Objective 1: Retype the part of the records that opens with the line containing "Image resolution: width=268" and closes with the line containing "[x=673, y=25]", reproducing each line exactly.

Reading passage:
┄┄┄┄┄┄
739. ‘Ooh Aah… Just a Little Bit’, by Gina G

One day I’ll do a feature on the #1 singles with the best intros – the likes of ‘Satisfaction’, and ‘I Heard It Through the Grapevine’. It’ll be a great blog post, attracting widespread acclaim… Except for one problem. I’ll feel duty bound to include ‘Ooh Aah… Just a Little Bit’.

Ooh Aah… Just a Little Bit, by Gina G (her 1st and only #1)

1 week, from 19th – 26th May 1996

You see, few intros hold more nostalgic power for me. Within two of these tinny notes – this synthesised siren demanding you report immediately to the dancefloor – I am ten years old again, at a primary school disco, among the flashing lights, and the dry ice that always smelled a bit like pee, high on Fanta and prawn cocktail Skips.

Yes, this is cheesy crap. But it is also magnificent. It is the final part of a holy trinity of Eurovision anthems – this, ‘Waterloo’, and ‘Making Your Mind Up’ – and the fact that it only finished in 8th place is truly shocking. It’s very camp – as any song with ‘Ooh Aah…’ in the title must be – and yet flirts with almost being cool. Lines like Every night makes me hate the days… and the way that the drum machine and the synths reach near-techno levels, for example.

You could be smart, and claim that this is ‘post-rave’ or something, but actually trying to give this record a clever label would be doing it a disservice. Something this gloriously tacky doesn’t need clever labels. In a nutshell, ‘Ooh Aah… Just a Little Bit’ sounds like Stock, Aitken and Waterman back in their chart-topping heyday, but only if the lads had just popped some Ecstasy and downed five bottles of Hooch.

Although she represented the UK at the Eurovision Song Contest in 1996, Gina Gardiner was Australian, from Brisbane. She had genuine dance music credentials, having been a DJ since the early ‘90s, and a member of the group Bass Culture. Post-Eurovision, ‘Ooh Aah…’ was a hit around Europe, and even made #12 in the US. It led to two further #6 hits for Gina, who released her last single in 2011, and hasn’t been active since. She apparently has her own record label, and lives in LA with her husband. I hope she’s happy, and would like her to know that her biggest hit still elicits an almost Pavlovian response from this man in his late-thirties…

Interestingly, Gina G’s is the first female voice to feature on a UK number one since Janice Robinson belted out her vocals on Livin’ Joy’s ‘Dreamer’, and the first woman to be credited on a UK chart-topper since Cher, Chrissie Hynde and Neneh Cherry well over a year ago. 1995 was very male heavy – and the worst year for number ones in quite a while. The remainder of 1996 promises more female voices, and thankfully much more enjoyable #1s.

738. ‘Fastlove’, by George Michael

George Michael bows out from chart-topping duty, after eleven #1s – both solo and with Wham! – in just under twelve years. And dare we say he bows out with his best…?

Fastlove, by George Michael (his 7th and final solo #1)
┄┄┄┄┄┄
Material for this exercise:

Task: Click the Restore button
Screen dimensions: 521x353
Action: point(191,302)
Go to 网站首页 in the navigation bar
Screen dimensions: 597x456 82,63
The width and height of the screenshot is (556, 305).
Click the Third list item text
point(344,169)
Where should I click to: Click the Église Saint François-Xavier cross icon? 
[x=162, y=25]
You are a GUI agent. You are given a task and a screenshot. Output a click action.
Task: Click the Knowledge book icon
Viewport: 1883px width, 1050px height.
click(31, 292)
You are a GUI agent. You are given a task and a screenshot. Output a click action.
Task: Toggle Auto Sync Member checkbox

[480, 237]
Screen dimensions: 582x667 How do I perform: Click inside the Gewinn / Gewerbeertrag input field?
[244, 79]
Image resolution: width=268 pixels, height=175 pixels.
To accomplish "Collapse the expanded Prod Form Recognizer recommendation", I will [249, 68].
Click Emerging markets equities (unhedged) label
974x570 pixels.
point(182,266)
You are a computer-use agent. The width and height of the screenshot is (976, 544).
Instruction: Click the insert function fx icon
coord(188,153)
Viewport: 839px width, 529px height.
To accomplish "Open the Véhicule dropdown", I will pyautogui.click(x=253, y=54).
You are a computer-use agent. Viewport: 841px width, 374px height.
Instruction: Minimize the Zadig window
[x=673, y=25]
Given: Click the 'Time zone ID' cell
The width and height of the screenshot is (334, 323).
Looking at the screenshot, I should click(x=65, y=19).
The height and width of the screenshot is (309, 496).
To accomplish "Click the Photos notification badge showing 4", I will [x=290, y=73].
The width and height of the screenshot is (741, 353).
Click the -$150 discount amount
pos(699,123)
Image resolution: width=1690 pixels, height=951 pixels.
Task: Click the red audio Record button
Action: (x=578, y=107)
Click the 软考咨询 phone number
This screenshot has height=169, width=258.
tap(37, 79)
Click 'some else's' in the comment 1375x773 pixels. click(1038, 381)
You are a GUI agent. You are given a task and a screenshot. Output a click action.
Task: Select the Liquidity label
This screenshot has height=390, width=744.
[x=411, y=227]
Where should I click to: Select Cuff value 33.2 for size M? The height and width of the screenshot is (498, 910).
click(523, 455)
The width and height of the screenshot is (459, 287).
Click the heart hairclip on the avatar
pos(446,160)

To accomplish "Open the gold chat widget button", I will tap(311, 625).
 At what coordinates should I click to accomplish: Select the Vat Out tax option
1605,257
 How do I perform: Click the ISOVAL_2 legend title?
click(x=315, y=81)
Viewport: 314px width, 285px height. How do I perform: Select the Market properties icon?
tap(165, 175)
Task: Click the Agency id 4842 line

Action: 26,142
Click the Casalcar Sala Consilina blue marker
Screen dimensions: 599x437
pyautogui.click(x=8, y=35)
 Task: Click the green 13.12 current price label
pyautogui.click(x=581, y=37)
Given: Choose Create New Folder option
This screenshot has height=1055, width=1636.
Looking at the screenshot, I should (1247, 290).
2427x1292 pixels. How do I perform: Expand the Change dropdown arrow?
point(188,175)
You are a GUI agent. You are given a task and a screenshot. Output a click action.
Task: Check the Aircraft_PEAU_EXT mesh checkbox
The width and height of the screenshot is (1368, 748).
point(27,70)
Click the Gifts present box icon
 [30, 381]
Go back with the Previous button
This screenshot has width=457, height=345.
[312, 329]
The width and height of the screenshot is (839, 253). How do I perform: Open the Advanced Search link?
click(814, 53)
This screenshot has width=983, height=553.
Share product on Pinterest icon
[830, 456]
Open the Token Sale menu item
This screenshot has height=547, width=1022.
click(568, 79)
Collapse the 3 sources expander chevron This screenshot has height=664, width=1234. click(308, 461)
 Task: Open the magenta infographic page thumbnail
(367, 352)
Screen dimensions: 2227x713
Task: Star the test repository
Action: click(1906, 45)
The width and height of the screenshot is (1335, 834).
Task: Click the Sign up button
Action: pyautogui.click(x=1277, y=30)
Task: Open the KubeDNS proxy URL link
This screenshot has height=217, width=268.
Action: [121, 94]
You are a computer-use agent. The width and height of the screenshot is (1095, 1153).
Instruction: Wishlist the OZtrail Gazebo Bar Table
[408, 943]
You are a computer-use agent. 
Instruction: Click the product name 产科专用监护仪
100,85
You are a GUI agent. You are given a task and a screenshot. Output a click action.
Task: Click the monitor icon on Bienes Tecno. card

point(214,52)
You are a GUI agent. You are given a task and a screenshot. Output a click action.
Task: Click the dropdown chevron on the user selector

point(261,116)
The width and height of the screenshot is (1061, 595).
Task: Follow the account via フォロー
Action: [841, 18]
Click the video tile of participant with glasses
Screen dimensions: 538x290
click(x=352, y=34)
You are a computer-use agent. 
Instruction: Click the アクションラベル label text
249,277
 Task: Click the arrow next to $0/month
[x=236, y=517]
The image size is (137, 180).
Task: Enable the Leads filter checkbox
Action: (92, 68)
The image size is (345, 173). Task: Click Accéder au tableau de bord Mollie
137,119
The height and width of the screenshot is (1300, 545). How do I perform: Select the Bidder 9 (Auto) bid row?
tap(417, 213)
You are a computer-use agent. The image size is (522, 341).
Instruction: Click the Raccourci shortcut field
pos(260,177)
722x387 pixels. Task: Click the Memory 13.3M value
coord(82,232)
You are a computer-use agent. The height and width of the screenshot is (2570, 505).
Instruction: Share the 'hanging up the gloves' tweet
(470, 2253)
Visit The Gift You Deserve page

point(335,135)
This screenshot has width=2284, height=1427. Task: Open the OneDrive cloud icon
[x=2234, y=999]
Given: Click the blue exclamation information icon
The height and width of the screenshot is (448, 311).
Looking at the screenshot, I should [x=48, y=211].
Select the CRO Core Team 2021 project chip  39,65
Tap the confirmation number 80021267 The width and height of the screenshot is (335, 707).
┄┄┄┄┄┄
Objective 2: In the chart blog post, rewrite the paragraph beginning "Although she represented the UK" as a short bulleted list of its main facts.

Complete response 1:
Image resolution: width=268 pixels, height=175 pixels.
To accomplish "Collapse the expanded Prod Form Recognizer recommendation", I will [249, 68].
Click Emerging markets equities (unhedged) label
974x570 pixels.
point(182,266)
You are a computer-use agent. The width and height of the screenshot is (976, 544).
Instruction: Click the insert function fx icon
coord(188,153)
Viewport: 839px width, 529px height.
To accomplish "Open the Véhicule dropdown", I will pyautogui.click(x=253, y=54).
You are a computer-use agent. Viewport: 841px width, 374px height.
Instruction: Minimize the Zadig window
[x=673, y=25]

Complete response 2:
- Gina Gardiner represented the UK at the 1996 Eurovision Song Contest but was Australian, from Brisbane.
- She had been a DJ since the early '90s and was a member of the group Bass Culture.
- After Eurovision, "Ooh Aah…" was a hit around Europe and reached #12 in the US.
- Two more #6 hits followed. She released her last single in 2011 and hasn't been active since.
- She reportedly has her own record label and lives in LA with her husband.